Mass Comm graduates are fortunate enough to have their recognition rites and the university graduation rites fall within the same day, with ample time in between for a luncheon celebration. Graduates from other colleges in UP Diliman had theirs on separate days.

My Undergraduate Graduation

My family and I had to wake up really early last April 27, because we were repeatedly advised to arrive early at 7 AM because seats for guests were apparently limited, and that the college recognition rites were to start strictly at 8 AM. Wake up early we did, but the rites didn’t really start on time.

It was a relatively brief recognition rites. Everyone was called on stage together with their parents to receive their certificates of merit and rolled pieces of blank paper. There were the usual speeches and a couple of intermission numbers. One of which was an audio-visual presentation prepared by one of our batchmates. I appeared in the video, lying at the Sunken Garden musing at the sky.
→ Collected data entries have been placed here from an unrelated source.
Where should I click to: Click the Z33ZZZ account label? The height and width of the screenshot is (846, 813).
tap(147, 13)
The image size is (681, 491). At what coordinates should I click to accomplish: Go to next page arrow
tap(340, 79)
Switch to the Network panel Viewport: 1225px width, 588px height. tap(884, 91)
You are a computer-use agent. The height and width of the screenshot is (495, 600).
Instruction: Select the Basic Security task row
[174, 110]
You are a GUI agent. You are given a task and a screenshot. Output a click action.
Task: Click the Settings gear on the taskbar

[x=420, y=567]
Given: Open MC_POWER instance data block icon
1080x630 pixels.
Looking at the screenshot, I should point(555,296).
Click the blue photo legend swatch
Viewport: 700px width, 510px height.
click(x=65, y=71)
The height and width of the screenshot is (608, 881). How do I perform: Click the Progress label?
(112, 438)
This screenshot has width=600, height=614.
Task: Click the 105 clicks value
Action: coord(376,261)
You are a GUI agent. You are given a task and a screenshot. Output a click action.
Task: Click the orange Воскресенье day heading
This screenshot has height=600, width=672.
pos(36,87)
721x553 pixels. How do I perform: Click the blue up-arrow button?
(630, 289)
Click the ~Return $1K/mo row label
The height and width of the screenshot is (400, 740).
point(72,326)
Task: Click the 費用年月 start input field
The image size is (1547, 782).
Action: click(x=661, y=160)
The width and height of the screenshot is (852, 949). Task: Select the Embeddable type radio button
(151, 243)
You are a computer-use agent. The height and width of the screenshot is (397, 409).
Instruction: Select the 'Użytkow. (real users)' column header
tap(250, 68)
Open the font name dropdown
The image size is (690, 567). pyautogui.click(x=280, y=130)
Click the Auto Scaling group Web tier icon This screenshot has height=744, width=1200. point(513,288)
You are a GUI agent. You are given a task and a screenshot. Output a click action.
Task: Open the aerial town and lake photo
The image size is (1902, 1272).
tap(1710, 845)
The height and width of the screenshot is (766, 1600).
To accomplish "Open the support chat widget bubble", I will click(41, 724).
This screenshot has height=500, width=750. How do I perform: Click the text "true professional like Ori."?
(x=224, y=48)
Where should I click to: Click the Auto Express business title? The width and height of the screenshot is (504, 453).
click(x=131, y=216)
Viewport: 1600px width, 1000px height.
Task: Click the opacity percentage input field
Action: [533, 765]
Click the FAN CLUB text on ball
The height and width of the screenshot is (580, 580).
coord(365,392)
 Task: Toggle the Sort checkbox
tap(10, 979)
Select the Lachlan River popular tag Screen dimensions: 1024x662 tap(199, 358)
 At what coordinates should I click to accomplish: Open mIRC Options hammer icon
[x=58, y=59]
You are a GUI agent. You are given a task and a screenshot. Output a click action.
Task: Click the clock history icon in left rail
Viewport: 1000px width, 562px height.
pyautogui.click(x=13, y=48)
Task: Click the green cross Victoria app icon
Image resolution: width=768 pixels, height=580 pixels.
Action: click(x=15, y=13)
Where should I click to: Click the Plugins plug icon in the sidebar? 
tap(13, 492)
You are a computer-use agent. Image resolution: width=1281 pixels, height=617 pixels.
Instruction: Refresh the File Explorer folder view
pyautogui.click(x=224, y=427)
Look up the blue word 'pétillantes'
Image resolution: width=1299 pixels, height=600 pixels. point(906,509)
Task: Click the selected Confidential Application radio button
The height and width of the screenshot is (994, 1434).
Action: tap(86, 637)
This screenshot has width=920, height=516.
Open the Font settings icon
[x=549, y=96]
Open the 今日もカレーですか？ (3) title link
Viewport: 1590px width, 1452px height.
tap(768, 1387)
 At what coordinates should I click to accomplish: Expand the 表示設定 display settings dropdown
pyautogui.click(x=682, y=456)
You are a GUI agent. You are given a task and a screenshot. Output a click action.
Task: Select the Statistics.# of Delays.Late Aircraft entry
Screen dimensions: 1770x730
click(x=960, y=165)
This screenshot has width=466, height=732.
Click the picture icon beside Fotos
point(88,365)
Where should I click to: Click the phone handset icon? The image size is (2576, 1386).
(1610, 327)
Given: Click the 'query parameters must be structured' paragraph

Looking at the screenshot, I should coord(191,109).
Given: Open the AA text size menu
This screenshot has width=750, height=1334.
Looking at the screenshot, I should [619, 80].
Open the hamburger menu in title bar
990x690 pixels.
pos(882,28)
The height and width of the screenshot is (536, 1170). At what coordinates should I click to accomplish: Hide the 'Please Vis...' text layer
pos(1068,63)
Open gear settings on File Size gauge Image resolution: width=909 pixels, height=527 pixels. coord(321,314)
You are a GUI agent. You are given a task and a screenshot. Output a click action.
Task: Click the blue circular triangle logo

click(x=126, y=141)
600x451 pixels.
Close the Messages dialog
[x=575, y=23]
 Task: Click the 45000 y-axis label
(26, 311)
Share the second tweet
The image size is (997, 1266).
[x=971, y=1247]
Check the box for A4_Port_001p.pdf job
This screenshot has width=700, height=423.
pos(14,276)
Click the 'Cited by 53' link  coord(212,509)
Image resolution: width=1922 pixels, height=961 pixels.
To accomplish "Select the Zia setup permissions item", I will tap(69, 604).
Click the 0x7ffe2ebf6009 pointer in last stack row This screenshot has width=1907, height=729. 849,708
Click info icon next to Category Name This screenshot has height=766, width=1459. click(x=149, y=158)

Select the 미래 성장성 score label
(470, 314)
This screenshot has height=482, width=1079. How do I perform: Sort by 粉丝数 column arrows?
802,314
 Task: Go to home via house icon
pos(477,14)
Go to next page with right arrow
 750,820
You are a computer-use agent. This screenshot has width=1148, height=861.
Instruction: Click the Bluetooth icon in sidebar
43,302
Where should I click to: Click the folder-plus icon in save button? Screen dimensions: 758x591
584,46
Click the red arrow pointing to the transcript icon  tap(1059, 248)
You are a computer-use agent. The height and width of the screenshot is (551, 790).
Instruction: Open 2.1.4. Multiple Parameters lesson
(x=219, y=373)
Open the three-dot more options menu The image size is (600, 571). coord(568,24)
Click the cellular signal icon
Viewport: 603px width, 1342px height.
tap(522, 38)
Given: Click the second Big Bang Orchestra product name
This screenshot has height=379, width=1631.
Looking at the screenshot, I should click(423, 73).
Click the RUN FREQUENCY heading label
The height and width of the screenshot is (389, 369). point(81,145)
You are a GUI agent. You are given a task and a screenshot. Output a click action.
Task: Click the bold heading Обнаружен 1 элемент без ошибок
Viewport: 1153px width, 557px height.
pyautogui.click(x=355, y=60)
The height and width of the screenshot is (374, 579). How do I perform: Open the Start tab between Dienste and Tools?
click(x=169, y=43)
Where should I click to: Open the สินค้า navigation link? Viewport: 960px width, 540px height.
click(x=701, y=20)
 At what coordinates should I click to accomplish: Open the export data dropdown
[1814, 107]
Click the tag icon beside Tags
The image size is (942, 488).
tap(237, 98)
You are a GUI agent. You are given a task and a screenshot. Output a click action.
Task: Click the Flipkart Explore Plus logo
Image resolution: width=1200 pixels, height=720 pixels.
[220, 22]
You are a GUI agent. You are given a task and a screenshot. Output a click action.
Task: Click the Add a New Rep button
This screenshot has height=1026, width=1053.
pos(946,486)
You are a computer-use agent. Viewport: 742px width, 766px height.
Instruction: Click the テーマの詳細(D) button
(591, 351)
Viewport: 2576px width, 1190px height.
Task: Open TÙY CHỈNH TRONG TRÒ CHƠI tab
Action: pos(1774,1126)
My Undergraduate Graduation

I sort of got irked with what the college dean said in her speech, that as part of growing up we should become pragmatists instead of idealists. The guest speaker, Maryo de los Reyes, said something with the same thought, that we should always learn to work with the prevailing order and compromise. My goodness, what kind of uninspiring commencement speeches are these?

Anyway, the program ended a little more than an hour before noontime. My family proceeded to have lunch with my parents’ godparents at some buffet restaurant. I went in famished and I ended up eating too much. We even had to go home right after lunch before going back to UP for the university graduation rites because I had to spend some time in the toilet.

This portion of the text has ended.